» **Supplied text**
Imagine a spectrum of anticipation: at one end is Webster’s reflex, necessary and determined; at the other end is preventive war, an attack that responds to a distant danger, a matter of foresight and free choice. I want to begin at the far end of the spectrum, where danger is a matter of judgment and political decision is unconstrained, and then edge my way along to the point where we currently draw the line between justified and unjustified attacks. What is involved at that point is something very different from Webster’s reflex; it is still possible to make choices, to begin the fighting or to arm oneself and wait. Hence the decision to begin at least resembles the decision to fight a preventive war, and it is important to distinguish the criteria by which it is defended from those that were once thought to justify prevention. Why not draw the line at the far end of the spectrum? The reasons are central to an understanding of the position we now hold.

Preventive War and the Balance of Power

Preventive war presupposes some standard against which danger is to be measured. That standard does not exist, as it were, on the ground; it has nothing to do with the immediate security of boundaries. It exists in the mind’s eye, in the idea of a balance of power, probably the dominant idea in international politics from the seventeenth century to the present day. A preventive war is a war fought to maintain the balance, to stop what is thought to be an even distribution of power from shifting into a relation of dominance and inferiority. The balance is often talked about as if it were the key to peace among states. But it cannot be that, else it would not need to be defended so often by force of arms. “The balance of power, the pride of modern policy . . . invented to preserve the general peace as well as the freedom of Europe,” wrote Edmund Burke in 1760, “has only preserved its liberty. It has been the origin of innumerable and fruitless wars.”2 In fact, of course, the wars to which Burke is referring are easily numbered. Whether or not they were fruitless depends upon how one views the connection between preventive war and the preservation of liberty. Eighteenth-­century British statesmen and their intellectual supporters obviously thought the connection very close. A radically unbalanced system, they recognized, would more likely make for peace, but they were “alarmed by the danger of universal monarchy.”a When they went to war on behalf of the balance, they thought they were defending, not national interest alone, but an international order that made liberty possible throughout Europe.

That is the classic argument for prevention. It requires of the rulers of states, as Francis Bacon had argued a century earlier, that they “keep due sentinel, that none of their neighbors do overgrow so (by increase of territory, by embracing of trade, by approaches, or the like) as they become more able to annoy them, than they were.”3 And if their neighbors do “overgrow,” then they must be fought, sooner rather than later, and without waiting for the first blow. “Neither is the opinion of some of the Schoolmen to be received: that a war cannot justly be made, but upon a precedent injury or provocation. For there is no question, but a just fear of an imminent danger, though no blow be given, is a lawful cause of war.” Imminence here is not a matter of hours or days. The sentinels stare into temporal as well as geographic distance as they watch the growth of their neighbor’s power. They will fear that growth as soon as it tips or seems likely to tip the balance. War is justified (as in Hobbes’ philosophy) by fear alone and not by anything other states actually do or any signs they give of their malign intentions. Prudent rulers assume malign intentions.

» **Provided records**
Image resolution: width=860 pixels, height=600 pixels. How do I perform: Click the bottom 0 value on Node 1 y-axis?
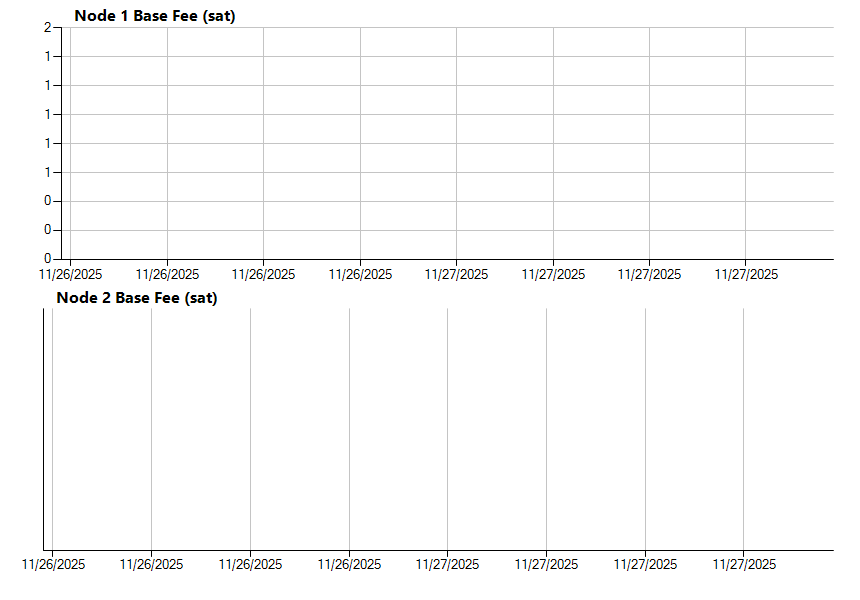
...
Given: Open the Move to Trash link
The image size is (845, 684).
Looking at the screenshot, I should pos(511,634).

» **Exercise instructions**
Resume the passage on preventive war and the balance of power, starting after its last sentence. The material plays no part in what follows.

» **Task output**
The argument is utilitarian in form; it can be summed up in two propositions: (1) that the balance of power actually does preserve the liberties of Europe (perhaps also the happiness of Europeans) and is therefore worth defending even at some cost, and (2) that to fight early, before the balance tips in any decisive way, greatly reduces the cost of the defense, while waiting doesn’t mean avoiding war (unless one also gives up liberty) but only fighting on a larger scale and at worse odds. The argument is plausible enough, but it is possible to imagine a second-level utilitarian response: (3) that the acceptance of propositions (1) and (2) is dangerous (not useful) and certain to lead to “innumerable and fruitless wars” whenever shifts in power relations occur; but increments and losses of power are a constant feature of international politics, and perfect equilibrium, like perfect security, is a utopian dream; therefore it is best to fall back upon the legalist paradigm or some similar rule and wait until the overgrowth of power is put to some overbearing use. This is also plausible enough, but it is important to stress that the position to which we are asked to fall back is not a prepared position, that is, it does not itself rest on any utilitarian calculation. Given the radical uncertainties of power politics, there probably is no practical way of making out that position—deciding when to fight and when not—on utilitarian principles. Think of what one would have to know to perform the calculations, of the experiments one would have to conduct, the wars one would have to fight—and leave unfought! In any case, we mark off moral lines on the anticipation spectrum in an entirely different way.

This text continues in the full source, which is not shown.